When I started high school, I had the attitude and look of a rocker, including a sweet mullet that I made worse by using a crimping iron to straighten the back. It fried my hair and earned me the nickname Steel Wool. But I also played hockey and was an all-star water polo goalie, the master of the egg beater (don’t ask), so I had a lot of jock friends too. I had the same combination of athleticism and creativity that had originally attracted me to wrestling.

Meanwhile, wrestling was becoming a bigger part of my life. I missed the original WrestleMania, the WWF’s version of the Super Bowl, but when it was time for WrestleMania 2 I took the bus down to the Winnipeg Arena and watched the show on closed circuit television, the archaic version of PPV. You paid for a ticket, which gave you the privilege of going to the Arena to watch the damn thing on a giant out-of-focus movie screen.

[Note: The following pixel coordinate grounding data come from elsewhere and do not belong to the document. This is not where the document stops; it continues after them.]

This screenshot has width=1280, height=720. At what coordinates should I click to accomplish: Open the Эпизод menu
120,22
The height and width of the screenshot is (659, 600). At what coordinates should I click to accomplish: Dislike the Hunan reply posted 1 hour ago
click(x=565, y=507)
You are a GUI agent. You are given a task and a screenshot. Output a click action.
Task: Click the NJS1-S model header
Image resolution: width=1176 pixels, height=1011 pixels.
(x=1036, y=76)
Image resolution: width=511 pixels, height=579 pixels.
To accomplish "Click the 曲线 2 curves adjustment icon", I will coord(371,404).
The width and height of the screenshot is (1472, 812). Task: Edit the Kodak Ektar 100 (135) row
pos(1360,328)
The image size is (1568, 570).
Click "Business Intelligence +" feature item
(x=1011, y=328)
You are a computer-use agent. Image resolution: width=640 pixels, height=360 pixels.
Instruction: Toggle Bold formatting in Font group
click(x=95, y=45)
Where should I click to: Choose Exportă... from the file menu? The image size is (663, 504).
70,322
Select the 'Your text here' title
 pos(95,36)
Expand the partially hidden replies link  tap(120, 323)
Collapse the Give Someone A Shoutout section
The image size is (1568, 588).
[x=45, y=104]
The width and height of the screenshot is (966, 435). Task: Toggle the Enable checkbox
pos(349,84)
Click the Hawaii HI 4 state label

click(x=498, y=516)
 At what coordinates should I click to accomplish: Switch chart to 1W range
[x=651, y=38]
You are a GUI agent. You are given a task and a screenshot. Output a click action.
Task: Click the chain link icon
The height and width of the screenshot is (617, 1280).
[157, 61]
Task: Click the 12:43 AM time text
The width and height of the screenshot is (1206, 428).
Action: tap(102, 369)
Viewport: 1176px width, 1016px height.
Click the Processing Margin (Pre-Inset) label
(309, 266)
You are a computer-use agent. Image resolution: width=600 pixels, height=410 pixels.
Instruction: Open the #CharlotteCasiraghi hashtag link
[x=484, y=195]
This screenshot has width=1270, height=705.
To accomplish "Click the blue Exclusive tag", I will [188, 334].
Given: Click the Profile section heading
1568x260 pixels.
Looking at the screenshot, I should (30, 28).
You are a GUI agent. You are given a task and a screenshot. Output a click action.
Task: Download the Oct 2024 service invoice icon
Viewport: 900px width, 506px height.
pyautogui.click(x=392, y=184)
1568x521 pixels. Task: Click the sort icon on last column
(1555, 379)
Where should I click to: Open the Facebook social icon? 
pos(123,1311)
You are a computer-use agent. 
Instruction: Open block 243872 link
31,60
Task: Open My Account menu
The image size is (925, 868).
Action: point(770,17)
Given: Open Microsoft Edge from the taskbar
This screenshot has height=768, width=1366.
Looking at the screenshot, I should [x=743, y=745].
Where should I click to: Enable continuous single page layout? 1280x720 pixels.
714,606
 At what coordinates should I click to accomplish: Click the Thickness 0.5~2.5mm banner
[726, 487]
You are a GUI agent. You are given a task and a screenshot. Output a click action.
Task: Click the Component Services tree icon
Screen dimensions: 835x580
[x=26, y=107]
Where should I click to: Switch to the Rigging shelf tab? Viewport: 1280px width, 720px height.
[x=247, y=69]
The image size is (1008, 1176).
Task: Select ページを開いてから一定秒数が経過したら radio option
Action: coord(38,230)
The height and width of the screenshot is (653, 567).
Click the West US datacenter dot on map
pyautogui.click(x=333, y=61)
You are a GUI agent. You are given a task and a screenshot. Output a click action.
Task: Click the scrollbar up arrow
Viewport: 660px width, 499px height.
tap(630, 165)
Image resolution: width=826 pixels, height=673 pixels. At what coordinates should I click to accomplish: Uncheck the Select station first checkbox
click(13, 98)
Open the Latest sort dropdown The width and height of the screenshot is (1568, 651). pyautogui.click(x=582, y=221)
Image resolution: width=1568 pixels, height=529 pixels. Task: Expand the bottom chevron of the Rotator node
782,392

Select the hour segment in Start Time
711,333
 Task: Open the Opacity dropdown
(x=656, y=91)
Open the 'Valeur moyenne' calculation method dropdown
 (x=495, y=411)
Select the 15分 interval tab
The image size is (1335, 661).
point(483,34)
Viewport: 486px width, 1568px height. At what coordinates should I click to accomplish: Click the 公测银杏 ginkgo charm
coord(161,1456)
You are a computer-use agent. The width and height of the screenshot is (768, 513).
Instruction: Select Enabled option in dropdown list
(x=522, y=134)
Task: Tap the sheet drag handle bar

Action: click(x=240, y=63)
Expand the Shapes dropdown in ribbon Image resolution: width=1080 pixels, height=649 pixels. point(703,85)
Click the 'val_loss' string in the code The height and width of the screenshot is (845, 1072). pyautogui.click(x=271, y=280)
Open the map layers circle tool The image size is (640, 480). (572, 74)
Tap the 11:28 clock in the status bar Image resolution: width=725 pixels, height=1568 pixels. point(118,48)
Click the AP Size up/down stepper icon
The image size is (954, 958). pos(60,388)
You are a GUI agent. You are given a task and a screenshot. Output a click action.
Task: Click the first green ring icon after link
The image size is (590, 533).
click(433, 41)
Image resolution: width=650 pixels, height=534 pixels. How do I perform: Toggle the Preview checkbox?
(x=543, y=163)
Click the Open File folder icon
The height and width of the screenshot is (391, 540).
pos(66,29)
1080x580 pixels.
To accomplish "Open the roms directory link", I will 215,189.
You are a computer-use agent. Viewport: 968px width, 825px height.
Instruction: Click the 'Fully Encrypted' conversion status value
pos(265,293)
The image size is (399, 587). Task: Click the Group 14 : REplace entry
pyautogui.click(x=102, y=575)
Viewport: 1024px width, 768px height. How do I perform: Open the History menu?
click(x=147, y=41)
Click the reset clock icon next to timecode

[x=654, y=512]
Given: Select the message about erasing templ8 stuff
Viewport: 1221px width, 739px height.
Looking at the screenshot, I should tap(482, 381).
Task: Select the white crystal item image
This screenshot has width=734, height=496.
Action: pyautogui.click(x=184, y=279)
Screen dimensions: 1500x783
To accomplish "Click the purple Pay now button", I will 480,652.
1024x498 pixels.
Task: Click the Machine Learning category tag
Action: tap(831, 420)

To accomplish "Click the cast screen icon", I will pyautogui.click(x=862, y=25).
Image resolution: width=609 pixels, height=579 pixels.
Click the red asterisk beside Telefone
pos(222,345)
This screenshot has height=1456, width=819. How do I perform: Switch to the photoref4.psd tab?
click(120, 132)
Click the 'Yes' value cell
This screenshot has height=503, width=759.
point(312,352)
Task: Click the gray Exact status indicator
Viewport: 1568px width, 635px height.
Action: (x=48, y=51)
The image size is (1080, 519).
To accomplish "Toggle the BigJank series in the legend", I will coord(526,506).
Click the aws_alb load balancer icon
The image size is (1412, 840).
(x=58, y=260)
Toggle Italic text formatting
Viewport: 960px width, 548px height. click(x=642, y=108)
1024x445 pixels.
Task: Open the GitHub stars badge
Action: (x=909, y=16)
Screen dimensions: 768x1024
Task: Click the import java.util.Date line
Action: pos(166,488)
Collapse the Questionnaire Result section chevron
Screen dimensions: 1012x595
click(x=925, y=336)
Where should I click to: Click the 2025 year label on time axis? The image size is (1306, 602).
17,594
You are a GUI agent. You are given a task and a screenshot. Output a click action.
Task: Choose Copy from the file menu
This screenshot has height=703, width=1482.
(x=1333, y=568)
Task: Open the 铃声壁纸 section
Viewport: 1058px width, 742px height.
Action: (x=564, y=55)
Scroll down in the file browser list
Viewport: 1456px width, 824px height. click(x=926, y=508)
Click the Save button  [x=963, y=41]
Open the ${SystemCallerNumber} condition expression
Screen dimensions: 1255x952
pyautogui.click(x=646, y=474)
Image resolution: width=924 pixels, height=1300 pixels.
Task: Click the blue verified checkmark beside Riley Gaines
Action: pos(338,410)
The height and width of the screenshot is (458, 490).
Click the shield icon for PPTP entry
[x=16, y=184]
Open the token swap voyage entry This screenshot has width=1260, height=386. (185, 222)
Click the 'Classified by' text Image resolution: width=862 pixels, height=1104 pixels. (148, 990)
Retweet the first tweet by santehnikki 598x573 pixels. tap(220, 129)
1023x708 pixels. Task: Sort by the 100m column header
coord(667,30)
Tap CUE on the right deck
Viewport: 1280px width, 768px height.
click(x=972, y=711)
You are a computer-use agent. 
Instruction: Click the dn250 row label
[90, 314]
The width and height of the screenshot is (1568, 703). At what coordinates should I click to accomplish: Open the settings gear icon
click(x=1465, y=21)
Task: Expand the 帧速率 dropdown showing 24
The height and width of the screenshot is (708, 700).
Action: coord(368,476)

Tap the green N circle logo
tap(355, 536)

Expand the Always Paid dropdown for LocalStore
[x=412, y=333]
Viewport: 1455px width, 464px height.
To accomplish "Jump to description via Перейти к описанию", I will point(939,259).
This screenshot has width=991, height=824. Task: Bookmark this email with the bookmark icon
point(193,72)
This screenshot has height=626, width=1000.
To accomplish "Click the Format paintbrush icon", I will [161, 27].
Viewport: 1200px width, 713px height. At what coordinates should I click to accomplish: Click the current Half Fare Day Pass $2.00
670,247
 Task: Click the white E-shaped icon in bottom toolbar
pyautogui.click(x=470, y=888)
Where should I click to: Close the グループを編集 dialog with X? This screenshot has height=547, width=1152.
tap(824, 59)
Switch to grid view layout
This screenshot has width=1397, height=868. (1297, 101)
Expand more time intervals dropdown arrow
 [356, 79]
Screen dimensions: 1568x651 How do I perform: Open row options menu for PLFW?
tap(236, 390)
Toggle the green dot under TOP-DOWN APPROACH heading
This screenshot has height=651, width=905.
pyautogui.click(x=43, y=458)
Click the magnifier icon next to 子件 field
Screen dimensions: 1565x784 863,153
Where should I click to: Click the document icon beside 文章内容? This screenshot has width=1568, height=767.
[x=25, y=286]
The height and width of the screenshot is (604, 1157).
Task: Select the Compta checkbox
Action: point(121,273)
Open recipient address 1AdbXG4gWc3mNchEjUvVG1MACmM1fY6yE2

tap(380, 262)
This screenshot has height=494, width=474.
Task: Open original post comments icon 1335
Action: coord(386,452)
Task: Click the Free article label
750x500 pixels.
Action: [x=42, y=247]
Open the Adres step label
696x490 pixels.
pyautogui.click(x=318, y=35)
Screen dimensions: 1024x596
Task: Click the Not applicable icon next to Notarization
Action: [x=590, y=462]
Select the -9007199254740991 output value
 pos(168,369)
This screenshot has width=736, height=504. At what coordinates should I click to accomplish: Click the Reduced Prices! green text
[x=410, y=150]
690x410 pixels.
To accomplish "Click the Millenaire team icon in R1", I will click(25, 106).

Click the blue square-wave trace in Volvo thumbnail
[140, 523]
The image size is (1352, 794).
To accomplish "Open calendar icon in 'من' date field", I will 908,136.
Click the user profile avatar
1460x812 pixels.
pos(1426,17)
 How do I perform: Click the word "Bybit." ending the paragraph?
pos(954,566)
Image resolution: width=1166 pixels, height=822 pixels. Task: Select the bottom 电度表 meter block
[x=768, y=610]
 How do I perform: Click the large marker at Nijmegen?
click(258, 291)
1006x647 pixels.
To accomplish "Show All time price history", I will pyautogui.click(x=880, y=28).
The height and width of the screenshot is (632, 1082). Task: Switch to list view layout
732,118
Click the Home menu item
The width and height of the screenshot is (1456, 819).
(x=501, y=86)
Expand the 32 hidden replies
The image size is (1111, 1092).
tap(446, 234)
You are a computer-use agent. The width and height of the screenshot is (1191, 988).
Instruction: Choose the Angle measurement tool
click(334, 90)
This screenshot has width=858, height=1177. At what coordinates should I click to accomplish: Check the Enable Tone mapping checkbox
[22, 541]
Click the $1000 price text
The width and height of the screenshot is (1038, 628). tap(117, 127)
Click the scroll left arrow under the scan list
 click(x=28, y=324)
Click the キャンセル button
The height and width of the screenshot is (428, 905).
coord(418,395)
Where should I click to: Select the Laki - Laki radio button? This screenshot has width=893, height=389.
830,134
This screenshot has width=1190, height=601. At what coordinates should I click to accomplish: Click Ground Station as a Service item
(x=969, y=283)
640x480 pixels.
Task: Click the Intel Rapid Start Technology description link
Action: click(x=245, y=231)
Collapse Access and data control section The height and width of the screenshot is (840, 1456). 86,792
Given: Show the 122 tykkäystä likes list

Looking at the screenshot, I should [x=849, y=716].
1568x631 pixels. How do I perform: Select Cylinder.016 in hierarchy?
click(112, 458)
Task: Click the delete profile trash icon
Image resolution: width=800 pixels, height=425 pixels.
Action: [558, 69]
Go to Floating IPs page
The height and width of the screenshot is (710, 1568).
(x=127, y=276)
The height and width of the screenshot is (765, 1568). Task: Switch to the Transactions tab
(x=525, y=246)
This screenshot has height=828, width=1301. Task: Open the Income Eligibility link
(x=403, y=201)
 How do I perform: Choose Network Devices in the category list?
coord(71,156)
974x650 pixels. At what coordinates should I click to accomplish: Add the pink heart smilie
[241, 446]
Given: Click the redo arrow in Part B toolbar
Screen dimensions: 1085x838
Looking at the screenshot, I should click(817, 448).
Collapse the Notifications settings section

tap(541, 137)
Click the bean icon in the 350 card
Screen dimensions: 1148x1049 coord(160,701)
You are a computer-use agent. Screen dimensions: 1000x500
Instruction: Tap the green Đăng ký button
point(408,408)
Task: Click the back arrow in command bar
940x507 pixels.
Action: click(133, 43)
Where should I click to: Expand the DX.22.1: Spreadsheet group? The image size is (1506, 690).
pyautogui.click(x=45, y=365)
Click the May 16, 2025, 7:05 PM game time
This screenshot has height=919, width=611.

The glitz and excitement that surrounded WrestleMania took wrestling to a different level for me and I realized that the business was a hell of a lot bigger than what I saw in the Winnipeg Arena every month. I started to dream that maybe someday I could become a wrestler. The problem was that most of the guys in the WWF were huge and I was not. Another friend, Dave Fellowes, was also incredibly into wrestling and we had this crazy idea: Maybe if we hung out together at the Arena in muscle shirts, the British Bulldogs would see our muscularity and decide to take us under their wing and train us to be the Winnipeg Bulldogs. Of course they could just as easily have taken us to the basement, put ball gags in our mouths, and given us to the Gimp, but we’ll never know now will we?